YOLOv4¶

YOLOv4: Optimal Speed and Accuracy of Object Detection

Abstract¶

There are a huge number of features which are said to improve Convolutional Neural Network (CNN) accuracy. Practical testing of combinations of such features on large datasets, and theoretical justification of the result, is required. Some features operate on certain models exclusively and for certain problems exclusively, or only for small-scale datasets; while some features, such as batch-normalization and residual-connections, are applicable to the majority of models, tasks, and datasets. We assume that such universal features include Weighted-Residual-Connections (WRC), Cross-Stage-Partial-connections (CSP), Cross mini-Batch Normalization (CmBN), Self-adversarial-training (SAT) and Mish-activation. We use new features: WRC, CSP, CmBN, SAT, Mish activation, Mosaic data augmentation, CmBN, DropBlock regularization, and CIoU loss, and combine some of them to achieve state-of-the-art results: 43.5% AP (65.7% AP50) for the MS COCO dataset at a realtime speed of 65 FPS on Tesla V100.

Results¶

performance tested on Ascend 910(8p) with graph mode

Name	Scale	BatchSize	ImageSize	Dataset	Box mAP (%)	Params	Recipe	Download
YOLOv4	CSPDarknet53	16 * 8	608	MS COCO 2017	45.4	27.6M	yaml	weights
YOLOv4	CSPDarknet53(silu)	16 * 8	608	MS COCO 2017	45.8	27.6M	yaml	weights

performance tested on Ascend 910*(8p)

Name	Scale	BatchSize	ImageSize	Dataset	Box mAP (%)	ms/step	Params	Recipe	Download
YOLOv4	CSPDarknet53	16 * 8	608	MS COCO 2017	46.1	337.25	27.6M	yaml	weights

Notes¶

Box mAP: Accuracy reported on the validation set.

Quick Start¶

Please refer to the QUICK START in MindYOLO for details.

Training¶

- Pretraining Model¶

You can get the pre-training model trained on ImageNet2012 from here.
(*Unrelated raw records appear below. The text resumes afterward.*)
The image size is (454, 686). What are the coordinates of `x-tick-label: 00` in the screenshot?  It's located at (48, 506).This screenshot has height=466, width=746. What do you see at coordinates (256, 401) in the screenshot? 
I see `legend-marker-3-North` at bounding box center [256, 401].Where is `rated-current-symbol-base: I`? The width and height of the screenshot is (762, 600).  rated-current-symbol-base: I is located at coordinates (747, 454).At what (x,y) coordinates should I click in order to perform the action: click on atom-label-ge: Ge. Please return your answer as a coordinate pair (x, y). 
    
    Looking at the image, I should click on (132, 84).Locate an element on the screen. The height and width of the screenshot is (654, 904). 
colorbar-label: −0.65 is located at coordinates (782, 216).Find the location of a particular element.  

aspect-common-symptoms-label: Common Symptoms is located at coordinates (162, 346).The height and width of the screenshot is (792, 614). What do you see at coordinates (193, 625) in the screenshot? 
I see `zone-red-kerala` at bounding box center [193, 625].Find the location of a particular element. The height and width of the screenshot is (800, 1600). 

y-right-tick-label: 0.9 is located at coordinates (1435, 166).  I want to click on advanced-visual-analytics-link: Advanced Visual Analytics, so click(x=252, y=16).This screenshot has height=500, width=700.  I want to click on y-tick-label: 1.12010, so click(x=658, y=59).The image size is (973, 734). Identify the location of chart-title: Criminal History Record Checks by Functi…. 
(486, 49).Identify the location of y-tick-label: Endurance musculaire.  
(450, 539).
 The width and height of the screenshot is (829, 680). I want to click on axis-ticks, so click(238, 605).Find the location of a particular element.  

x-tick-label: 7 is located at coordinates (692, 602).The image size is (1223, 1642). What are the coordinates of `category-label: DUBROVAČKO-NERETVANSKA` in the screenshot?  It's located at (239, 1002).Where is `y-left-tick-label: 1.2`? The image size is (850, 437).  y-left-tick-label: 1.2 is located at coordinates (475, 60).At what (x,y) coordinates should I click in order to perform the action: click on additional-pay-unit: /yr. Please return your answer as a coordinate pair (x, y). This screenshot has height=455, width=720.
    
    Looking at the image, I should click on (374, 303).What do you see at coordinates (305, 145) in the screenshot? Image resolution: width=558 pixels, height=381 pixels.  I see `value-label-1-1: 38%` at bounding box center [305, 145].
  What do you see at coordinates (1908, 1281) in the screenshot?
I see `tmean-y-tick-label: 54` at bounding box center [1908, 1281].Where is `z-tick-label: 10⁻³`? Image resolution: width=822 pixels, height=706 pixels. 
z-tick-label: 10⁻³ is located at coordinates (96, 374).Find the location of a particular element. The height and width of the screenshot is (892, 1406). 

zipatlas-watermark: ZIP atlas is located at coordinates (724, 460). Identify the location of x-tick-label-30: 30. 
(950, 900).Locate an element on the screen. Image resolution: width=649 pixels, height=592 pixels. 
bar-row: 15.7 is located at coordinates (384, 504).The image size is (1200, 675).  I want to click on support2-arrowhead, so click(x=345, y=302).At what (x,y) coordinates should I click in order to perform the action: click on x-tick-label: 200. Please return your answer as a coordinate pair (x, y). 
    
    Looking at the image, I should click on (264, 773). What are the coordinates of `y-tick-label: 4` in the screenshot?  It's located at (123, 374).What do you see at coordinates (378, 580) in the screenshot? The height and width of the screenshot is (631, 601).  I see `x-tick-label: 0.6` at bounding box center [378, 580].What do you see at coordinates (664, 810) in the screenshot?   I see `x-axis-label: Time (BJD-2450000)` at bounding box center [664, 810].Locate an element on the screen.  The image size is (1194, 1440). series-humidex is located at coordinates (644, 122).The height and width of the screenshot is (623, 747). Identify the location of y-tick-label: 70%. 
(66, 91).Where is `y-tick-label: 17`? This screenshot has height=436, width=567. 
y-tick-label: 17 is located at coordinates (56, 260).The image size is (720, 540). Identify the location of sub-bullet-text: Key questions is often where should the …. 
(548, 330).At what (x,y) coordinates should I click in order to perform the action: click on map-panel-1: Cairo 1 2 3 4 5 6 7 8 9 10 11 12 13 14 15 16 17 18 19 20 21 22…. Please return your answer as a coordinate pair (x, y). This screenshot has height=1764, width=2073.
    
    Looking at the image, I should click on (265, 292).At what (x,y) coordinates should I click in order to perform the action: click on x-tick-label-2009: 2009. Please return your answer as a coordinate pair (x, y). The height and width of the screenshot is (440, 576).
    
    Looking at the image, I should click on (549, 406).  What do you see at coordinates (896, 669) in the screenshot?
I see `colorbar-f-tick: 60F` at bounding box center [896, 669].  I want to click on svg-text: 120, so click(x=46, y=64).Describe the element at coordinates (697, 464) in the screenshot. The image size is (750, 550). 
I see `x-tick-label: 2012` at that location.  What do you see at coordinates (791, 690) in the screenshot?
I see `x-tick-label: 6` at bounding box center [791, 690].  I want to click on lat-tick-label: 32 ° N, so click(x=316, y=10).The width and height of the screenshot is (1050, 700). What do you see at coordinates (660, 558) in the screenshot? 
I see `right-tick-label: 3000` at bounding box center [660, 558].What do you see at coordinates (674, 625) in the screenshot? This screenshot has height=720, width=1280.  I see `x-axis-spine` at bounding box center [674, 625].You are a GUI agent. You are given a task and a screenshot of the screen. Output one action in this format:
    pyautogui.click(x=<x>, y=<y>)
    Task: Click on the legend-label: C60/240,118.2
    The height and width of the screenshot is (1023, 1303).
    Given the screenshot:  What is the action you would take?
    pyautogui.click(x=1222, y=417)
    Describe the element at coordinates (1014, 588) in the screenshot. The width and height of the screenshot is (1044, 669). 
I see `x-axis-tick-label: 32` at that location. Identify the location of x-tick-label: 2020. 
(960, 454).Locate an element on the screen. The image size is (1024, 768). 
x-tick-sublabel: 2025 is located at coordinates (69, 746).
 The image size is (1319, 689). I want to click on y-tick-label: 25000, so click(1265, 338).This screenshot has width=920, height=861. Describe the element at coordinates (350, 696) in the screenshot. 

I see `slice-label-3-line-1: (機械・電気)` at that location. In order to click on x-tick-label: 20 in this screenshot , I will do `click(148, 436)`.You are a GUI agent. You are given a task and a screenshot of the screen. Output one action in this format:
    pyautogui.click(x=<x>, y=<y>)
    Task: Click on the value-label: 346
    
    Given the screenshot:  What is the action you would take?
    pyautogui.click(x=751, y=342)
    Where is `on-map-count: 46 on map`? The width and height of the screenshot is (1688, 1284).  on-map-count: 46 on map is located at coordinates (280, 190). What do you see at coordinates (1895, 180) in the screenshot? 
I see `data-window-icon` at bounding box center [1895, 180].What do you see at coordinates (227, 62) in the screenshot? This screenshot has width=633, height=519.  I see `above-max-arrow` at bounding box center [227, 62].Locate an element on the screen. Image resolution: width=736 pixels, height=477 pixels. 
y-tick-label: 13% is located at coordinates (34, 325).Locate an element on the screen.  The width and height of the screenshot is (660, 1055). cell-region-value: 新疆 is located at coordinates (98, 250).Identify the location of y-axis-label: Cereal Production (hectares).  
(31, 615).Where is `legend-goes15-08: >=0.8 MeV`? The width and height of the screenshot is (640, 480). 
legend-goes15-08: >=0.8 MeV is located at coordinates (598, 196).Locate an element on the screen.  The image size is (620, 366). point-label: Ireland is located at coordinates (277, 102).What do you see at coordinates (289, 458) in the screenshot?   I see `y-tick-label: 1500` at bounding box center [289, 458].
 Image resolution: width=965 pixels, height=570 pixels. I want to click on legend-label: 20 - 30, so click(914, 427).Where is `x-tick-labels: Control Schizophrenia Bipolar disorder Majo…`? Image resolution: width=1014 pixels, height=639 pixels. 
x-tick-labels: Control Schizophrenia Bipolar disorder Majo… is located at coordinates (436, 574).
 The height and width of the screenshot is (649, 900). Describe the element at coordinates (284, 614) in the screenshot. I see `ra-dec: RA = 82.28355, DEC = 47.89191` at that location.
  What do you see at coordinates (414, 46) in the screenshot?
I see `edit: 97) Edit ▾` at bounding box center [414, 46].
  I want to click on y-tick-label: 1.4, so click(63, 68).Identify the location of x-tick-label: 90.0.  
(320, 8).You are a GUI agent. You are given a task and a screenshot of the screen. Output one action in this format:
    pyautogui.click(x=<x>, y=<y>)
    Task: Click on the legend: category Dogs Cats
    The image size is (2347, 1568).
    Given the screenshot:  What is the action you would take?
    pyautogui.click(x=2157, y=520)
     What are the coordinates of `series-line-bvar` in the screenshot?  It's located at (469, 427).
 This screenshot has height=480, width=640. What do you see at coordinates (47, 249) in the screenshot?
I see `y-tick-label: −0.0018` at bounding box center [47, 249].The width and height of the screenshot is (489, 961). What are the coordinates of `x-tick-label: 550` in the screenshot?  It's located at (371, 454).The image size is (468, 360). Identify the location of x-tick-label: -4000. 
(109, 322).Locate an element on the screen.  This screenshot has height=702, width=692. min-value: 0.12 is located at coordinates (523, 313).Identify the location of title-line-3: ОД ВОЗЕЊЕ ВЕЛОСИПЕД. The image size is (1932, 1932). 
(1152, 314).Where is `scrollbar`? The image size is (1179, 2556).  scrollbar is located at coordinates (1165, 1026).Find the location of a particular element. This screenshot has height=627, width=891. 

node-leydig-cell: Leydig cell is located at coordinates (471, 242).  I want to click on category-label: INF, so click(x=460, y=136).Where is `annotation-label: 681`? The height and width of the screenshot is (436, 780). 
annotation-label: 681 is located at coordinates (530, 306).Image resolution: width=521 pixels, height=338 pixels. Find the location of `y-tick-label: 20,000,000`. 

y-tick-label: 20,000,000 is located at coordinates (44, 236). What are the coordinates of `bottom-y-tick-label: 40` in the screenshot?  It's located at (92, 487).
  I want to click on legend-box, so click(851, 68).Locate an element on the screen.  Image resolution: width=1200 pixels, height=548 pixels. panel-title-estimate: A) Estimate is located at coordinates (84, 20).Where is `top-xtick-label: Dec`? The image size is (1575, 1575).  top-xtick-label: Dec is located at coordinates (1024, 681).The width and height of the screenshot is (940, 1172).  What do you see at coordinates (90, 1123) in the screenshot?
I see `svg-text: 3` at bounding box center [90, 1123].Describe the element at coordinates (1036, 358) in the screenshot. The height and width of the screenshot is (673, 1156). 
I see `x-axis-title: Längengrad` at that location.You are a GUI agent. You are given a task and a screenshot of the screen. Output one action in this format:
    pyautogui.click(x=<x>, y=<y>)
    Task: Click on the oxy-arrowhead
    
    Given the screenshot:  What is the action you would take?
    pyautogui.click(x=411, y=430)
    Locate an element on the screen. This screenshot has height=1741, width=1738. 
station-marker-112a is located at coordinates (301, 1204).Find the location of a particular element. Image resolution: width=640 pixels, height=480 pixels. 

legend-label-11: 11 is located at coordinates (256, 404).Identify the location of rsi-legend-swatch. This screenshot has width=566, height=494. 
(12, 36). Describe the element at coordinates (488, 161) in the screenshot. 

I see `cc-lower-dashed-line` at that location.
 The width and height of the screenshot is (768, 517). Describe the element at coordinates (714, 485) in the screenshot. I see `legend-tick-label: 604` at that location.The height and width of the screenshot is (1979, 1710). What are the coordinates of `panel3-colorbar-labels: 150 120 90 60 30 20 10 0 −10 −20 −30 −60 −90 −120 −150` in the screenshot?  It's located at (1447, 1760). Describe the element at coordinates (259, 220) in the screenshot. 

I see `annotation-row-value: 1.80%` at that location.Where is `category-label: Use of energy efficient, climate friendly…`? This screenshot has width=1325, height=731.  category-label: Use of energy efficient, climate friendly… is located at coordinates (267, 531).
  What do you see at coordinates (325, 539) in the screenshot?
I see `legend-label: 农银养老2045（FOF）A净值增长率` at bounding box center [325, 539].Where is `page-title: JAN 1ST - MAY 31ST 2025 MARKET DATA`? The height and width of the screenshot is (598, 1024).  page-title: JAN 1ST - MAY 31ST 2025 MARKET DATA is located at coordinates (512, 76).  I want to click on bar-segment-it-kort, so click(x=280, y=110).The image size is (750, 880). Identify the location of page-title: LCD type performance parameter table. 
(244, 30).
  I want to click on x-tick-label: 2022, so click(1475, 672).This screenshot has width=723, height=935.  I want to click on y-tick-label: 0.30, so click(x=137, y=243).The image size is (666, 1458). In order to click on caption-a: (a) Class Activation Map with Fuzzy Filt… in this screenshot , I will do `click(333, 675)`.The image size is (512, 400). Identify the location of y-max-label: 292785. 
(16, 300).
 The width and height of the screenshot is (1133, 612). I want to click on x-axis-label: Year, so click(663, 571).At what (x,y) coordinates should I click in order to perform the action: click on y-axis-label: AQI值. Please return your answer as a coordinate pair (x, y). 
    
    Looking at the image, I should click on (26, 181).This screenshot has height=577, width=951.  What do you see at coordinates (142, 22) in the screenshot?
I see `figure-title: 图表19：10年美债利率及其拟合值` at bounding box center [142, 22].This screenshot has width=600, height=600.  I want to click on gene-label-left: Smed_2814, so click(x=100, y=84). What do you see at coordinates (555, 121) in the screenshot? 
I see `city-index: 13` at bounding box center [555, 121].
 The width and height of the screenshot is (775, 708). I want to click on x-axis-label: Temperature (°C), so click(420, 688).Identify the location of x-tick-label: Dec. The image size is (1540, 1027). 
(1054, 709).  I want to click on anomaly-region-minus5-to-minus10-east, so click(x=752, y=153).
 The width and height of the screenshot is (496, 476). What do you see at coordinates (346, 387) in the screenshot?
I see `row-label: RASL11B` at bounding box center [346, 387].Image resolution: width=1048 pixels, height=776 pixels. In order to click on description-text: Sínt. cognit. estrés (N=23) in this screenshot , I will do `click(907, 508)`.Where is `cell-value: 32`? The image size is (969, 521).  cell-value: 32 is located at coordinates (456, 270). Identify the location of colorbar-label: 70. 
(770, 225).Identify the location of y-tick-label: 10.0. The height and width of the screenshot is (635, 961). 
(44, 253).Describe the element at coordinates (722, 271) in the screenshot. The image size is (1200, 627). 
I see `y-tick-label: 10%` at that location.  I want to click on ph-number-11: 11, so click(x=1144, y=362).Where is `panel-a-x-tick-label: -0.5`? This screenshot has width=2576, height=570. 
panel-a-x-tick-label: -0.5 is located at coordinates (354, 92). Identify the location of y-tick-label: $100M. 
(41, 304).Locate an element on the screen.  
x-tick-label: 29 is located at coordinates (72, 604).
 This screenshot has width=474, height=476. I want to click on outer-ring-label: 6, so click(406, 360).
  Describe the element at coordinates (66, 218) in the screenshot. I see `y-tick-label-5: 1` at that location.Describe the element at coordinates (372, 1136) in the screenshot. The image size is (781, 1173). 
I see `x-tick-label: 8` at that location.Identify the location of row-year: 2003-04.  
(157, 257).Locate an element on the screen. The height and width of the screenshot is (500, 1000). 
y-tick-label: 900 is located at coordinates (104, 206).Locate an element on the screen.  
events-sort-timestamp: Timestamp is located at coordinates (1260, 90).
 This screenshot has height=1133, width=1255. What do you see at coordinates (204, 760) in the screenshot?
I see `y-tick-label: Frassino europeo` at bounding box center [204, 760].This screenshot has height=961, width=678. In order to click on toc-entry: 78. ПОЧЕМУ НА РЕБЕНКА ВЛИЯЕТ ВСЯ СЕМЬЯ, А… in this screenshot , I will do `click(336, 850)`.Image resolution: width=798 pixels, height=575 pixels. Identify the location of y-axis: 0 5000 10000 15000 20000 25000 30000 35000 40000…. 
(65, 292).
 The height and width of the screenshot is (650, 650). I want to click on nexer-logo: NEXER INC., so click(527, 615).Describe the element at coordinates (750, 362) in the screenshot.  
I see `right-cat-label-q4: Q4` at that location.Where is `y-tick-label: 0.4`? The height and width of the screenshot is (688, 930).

To convert it to a loadable ckpt file for mindyolo, please put it in the root directory then run it

python mindyolo/utils/convert_weight_cspdarknet53.py

- Distributed Training¶

It is easy to reproduce the reported results with the pre-defined training recipe. For distributed training on multiple Ascend 910 devices, please run

# distributed training on multiple Ascend devices
msrun --worker_num=8 --local_worker_num=8 --bind_core=True --log_dir=./yolov4_log python train.py --config ./configs/yolov4/yolov4-silu.yaml --device_target Ascend --is_parallel True --epochs 320

Note: For more information about msrun configuration, please refer to here.

For detailed illustration of all hyper-parameters, please refer to config.py.

Notes¶

As the global batch size (batch_size x num_devices) is an important hyper-parameter, it is recommended to keep the global batch size unchanged for reproduction or adjust the learning rate linearly to a new global batch size.

If the following warning occurs, setting the environment variable PYTHONWARNINGS='ignore:semaphore_tracker:UserWarning' will fix it.

multiprocessing/semaphore_tracker.py: 144 UserWarning: semaphore_tracker: There appear to be 235 leaked semaphores to clean up at shutdown len(cache))

- Standalone Training¶

If you want to train or finetune the model on a smaller dataset without distributed training, please run:

# standalone training on a CPU/Ascend device
python train.py --config ./configs/yolov4/yolov4-silu.yaml --device_target Ascend --epochs 320

Validation and Test¶

To validate the accuracy of the trained model, you can use test.py and parse the checkpoint path with --weight.

python test.py --config ./configs/yolov4/yolov4-silu.yaml --device_target Ascend --iou_thres 0.6 --weight /PATH/TO/WEIGHT.ckpt

Deployment¶

See here.

References¶

[1] Alexey Bochkovskiy, Chien-Yao Wang and Ali Farhadi. YOLOv4: Optimal Speed and Accuracy of Object Detection. arXiv preprint arXiv:2004.10934, 2020.